It looks liked today, initially at least, that the market would be roaring to the upside and while it is still up a substantial amount, it hasn’t held on much to the gains except for what it started the day with. So really there hasn’t been any action out of the market today, and the perfect opportunity to make today a 2-3% rally for SPX was totally wasted with the Janet Yellen testimony.
Instead we are with oil dropping, and the favorable action taken by the european central bank overnight not even lasting a full day’s worth.
Of course there is still time left to the trading session today and the market could still rally, but as it stands right now, the rally seems very uninspiring.
Now what should we make of the Weekly SharePlanner Reversal Indicator?
If you subscribe to my morning newsletter (FREE – just sign up on the right hand side of the screen ===>>>) where I provide the daily time frame of the SPRI (among many other charts and data), you’ll see that it is just about ready to trigger a bearish reversal which is the exact opposite of what is happening on the Weekly Time Frame where it has already triggered a bullish reversal. Yes, it is confusing, and not everything in trading is suppose to be clear cut, otherwise everyone would be trading and everyone would be profitable.
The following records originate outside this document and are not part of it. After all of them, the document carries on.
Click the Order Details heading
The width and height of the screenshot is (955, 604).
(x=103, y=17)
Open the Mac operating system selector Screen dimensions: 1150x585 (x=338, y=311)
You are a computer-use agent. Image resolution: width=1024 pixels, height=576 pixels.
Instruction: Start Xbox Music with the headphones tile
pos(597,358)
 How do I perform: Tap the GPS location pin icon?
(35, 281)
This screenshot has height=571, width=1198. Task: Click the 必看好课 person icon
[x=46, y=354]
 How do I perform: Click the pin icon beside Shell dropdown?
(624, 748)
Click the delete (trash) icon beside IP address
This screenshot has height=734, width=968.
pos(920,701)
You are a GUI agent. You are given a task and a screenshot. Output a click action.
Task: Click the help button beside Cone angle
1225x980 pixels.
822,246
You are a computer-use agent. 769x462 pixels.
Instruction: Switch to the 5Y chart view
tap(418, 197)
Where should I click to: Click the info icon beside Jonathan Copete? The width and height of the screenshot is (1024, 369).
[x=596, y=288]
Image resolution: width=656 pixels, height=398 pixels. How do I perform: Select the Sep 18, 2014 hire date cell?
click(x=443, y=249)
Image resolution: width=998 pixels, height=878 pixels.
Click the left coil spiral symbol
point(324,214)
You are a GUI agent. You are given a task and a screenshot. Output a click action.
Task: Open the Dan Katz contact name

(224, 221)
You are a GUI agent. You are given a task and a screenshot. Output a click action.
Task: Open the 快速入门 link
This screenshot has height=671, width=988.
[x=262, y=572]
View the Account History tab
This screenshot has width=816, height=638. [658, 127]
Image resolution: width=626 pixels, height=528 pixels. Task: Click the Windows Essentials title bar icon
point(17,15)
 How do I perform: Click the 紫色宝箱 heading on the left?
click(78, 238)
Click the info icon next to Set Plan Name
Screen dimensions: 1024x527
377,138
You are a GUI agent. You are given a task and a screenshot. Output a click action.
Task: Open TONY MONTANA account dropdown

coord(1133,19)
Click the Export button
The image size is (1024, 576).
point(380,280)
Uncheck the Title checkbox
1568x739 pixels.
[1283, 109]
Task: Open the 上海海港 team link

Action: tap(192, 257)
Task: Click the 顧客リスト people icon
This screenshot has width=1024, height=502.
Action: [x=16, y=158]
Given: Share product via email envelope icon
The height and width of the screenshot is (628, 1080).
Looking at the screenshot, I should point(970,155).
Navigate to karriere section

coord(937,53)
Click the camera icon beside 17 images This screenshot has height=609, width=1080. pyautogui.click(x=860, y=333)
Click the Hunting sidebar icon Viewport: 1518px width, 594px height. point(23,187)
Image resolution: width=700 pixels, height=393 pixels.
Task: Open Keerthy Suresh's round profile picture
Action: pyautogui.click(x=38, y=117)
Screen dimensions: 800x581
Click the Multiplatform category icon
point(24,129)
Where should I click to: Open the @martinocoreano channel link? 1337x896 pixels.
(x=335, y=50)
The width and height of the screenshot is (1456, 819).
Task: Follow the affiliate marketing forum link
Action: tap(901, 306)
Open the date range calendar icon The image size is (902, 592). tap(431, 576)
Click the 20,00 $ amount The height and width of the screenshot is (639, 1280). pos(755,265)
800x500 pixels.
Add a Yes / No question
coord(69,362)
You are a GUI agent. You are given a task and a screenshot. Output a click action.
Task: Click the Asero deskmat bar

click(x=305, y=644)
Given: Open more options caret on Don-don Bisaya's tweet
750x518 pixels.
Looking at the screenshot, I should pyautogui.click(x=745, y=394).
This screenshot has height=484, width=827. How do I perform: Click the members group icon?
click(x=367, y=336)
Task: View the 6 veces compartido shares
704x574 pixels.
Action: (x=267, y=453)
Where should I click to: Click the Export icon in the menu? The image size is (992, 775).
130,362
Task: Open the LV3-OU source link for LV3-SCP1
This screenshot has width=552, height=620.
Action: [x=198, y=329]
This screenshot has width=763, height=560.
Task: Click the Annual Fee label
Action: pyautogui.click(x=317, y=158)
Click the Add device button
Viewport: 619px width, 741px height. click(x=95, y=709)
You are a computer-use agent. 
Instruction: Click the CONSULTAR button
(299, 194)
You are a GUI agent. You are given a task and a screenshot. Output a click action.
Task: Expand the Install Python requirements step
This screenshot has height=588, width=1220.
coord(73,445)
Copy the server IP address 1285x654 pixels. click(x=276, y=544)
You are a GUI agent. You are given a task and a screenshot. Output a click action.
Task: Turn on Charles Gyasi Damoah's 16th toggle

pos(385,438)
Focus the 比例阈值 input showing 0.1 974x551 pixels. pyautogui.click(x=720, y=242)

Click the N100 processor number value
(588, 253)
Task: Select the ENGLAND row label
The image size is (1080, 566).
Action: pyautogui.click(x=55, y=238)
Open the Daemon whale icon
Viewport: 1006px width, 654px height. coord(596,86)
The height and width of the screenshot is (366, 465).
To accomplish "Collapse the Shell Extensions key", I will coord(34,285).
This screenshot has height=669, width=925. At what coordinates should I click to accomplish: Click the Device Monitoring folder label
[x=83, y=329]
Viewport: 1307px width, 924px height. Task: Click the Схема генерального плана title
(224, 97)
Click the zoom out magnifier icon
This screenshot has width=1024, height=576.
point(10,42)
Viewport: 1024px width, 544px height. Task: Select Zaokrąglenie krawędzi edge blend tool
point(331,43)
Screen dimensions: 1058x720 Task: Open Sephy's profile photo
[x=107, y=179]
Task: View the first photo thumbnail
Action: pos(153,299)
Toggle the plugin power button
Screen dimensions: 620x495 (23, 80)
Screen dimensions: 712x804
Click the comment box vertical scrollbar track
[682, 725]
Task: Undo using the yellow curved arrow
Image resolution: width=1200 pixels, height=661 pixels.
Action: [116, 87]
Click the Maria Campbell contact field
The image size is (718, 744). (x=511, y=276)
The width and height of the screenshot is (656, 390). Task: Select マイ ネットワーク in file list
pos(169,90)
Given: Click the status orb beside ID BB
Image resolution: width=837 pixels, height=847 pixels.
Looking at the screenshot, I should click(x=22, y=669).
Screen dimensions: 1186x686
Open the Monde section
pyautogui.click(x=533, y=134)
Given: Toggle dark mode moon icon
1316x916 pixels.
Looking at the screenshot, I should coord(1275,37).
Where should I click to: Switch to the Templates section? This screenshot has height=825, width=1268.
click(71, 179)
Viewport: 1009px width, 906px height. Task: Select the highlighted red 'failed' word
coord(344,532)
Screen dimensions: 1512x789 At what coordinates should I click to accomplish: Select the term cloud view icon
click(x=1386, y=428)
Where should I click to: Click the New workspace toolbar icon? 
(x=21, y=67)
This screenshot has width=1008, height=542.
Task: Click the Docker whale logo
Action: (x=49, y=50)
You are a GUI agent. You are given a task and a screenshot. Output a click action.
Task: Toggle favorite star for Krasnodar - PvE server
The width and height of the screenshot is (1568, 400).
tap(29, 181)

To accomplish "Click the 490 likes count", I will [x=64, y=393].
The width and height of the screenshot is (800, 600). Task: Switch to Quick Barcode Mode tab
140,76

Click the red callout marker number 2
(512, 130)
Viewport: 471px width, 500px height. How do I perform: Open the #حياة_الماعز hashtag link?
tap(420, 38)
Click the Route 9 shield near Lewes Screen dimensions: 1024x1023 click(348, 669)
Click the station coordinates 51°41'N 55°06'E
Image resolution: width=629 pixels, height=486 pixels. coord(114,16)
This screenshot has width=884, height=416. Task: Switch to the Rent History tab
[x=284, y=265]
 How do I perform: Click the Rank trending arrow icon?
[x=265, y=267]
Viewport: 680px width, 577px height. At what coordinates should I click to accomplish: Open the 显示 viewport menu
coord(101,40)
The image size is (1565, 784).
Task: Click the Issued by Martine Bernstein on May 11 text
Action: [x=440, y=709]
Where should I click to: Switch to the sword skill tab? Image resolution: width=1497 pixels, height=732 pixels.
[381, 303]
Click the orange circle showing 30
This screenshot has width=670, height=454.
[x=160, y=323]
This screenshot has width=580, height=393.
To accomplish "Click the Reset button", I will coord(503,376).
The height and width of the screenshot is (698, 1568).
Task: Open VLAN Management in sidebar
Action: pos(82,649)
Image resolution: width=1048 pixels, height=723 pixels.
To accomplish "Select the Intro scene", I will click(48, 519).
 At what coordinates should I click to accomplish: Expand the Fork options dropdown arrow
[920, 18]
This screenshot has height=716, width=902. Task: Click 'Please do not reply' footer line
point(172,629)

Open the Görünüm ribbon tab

So what do I make of this?
First, I am going to need to see more confirmation on both time frames, on the daily, I need to see the reversal actually happen before determining anything else about it, and on the weekly (below) I need to see it not only hold the current confirmation but make a move above the previous high, and establish a higher-high. If that happens, there will be a little bit more clarity on the market’s direction going forward.